> **Written task**
Print, verbatim, the rows from the line containing "The image size is (676, 1067)." through the line containing "This screenshot has width=1280, height=1024.", including both of those lines.

===== Provided entries =====

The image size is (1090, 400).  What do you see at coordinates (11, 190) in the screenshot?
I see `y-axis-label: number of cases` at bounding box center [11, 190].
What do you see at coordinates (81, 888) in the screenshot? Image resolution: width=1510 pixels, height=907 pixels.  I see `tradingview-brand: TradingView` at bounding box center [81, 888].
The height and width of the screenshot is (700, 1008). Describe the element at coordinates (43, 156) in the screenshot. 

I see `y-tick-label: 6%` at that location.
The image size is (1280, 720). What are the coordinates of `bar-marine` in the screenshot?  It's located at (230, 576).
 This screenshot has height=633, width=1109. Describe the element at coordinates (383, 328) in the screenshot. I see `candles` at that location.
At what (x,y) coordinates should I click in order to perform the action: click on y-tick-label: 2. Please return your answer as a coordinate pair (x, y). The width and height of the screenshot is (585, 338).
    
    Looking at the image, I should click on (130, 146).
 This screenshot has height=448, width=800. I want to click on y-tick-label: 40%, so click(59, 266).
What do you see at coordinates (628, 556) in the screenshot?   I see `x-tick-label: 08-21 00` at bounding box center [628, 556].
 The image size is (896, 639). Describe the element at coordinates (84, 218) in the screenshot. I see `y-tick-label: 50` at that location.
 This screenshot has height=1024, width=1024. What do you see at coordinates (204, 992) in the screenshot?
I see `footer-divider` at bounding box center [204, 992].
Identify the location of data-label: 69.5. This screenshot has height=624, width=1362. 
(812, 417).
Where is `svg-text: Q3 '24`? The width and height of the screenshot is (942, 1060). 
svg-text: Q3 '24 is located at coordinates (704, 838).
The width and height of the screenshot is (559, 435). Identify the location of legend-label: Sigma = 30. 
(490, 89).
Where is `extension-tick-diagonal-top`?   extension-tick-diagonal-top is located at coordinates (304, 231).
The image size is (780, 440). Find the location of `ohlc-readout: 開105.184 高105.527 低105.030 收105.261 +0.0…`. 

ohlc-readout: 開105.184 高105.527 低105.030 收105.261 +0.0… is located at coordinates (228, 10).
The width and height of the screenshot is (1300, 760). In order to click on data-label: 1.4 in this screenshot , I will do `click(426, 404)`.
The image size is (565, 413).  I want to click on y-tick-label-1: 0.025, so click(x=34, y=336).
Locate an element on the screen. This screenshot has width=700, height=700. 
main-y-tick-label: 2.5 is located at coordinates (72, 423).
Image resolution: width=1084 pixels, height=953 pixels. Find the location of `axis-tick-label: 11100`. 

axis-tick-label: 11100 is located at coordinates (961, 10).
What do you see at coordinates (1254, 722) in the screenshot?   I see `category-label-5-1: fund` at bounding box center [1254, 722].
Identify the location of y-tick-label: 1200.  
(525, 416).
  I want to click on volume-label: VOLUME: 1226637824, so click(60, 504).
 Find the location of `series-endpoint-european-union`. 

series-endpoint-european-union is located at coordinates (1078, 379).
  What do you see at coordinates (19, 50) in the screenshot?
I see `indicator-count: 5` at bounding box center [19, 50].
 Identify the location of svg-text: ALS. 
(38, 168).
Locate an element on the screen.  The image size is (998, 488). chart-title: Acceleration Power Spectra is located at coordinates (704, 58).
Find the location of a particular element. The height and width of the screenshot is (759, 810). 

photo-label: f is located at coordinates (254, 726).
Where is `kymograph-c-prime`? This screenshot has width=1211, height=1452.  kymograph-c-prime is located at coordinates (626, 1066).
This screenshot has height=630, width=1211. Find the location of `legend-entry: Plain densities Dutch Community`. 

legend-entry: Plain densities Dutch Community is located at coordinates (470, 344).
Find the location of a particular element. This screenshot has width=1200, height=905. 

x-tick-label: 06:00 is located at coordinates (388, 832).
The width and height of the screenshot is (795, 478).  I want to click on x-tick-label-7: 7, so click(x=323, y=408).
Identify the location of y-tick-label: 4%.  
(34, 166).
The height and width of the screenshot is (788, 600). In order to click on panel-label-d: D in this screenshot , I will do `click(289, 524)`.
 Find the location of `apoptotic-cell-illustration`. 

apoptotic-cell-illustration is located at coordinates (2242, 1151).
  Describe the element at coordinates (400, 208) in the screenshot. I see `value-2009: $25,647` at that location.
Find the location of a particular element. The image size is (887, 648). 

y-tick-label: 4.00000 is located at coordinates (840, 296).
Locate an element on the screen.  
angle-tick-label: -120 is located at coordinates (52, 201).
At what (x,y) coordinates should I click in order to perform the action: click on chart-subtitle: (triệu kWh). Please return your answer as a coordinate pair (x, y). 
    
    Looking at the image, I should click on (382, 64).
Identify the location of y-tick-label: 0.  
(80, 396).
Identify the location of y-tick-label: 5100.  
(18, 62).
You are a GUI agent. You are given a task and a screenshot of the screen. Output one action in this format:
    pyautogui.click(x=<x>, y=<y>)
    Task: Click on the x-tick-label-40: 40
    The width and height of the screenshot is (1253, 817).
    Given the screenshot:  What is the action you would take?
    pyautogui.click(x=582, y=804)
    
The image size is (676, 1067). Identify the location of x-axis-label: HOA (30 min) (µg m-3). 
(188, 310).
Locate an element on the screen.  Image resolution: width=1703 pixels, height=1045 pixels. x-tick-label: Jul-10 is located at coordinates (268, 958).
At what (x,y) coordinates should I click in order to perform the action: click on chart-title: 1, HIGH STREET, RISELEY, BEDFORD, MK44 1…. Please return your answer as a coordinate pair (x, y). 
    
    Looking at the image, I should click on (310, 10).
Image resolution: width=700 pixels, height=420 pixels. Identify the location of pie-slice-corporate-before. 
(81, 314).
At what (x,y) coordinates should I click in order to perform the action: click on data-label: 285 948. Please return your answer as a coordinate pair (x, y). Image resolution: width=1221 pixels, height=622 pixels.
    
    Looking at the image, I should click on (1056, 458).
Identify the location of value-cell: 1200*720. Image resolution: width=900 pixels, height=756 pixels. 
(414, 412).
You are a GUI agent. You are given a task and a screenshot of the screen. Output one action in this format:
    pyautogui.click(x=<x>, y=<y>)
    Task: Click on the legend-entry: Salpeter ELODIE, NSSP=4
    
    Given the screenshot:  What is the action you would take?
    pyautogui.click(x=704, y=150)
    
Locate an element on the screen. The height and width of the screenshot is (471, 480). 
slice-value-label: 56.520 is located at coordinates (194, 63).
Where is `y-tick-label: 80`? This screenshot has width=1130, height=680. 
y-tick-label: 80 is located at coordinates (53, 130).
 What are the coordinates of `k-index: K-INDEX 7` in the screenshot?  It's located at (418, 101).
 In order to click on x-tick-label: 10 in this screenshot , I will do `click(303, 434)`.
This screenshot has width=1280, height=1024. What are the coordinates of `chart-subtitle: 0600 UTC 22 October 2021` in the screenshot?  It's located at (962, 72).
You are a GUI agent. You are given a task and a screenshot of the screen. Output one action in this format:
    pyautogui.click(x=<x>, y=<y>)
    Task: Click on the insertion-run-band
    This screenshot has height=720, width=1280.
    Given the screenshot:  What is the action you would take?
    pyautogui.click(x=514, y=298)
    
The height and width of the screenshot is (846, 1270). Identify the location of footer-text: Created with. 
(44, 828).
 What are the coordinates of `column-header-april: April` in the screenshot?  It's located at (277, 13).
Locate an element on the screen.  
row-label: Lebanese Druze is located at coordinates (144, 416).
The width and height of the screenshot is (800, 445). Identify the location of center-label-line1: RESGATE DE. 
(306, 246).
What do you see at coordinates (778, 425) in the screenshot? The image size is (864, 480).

=====

> **Expected output**
The image size is (676, 1067). Identify the location of x-axis-label: HOA (30 min) (µg m-3). 
(188, 310).
Locate an element on the screen.  Image resolution: width=1703 pixels, height=1045 pixels. x-tick-label: Jul-10 is located at coordinates (268, 958).
At what (x,y) coordinates should I click in order to perform the action: click on chart-title: 1, HIGH STREET, RISELEY, BEDFORD, MK44 1…. Please return your answer as a coordinate pair (x, y). 
    
    Looking at the image, I should click on (310, 10).
Image resolution: width=700 pixels, height=420 pixels. Identify the location of pie-slice-corporate-before. 
(81, 314).
At what (x,y) coordinates should I click in order to perform the action: click on data-label: 285 948. Please return your answer as a coordinate pair (x, y). Image resolution: width=1221 pixels, height=622 pixels.
    
    Looking at the image, I should click on (1056, 458).
Identify the location of value-cell: 1200*720. Image resolution: width=900 pixels, height=756 pixels. 
(414, 412).
You are a GUI agent. You are given a task and a screenshot of the screen. Output one action in this format:
    pyautogui.click(x=<x>, y=<y>)
    Task: Click on the legend-entry: Salpeter ELODIE, NSSP=4
    
    Given the screenshot:  What is the action you would take?
    pyautogui.click(x=704, y=150)
    
Locate an element on the screen. The height and width of the screenshot is (471, 480). 
slice-value-label: 56.520 is located at coordinates (194, 63).
Where is `y-tick-label: 80`? This screenshot has width=1130, height=680. 
y-tick-label: 80 is located at coordinates (53, 130).
 What are the coordinates of `k-index: K-INDEX 7` in the screenshot?  It's located at (418, 101).
 In order to click on x-tick-label: 10 in this screenshot , I will do `click(303, 434)`.
This screenshot has width=1280, height=1024. What are the coordinates of `chart-subtitle: 0600 UTC 22 October 2021` in the screenshot?  It's located at (962, 72).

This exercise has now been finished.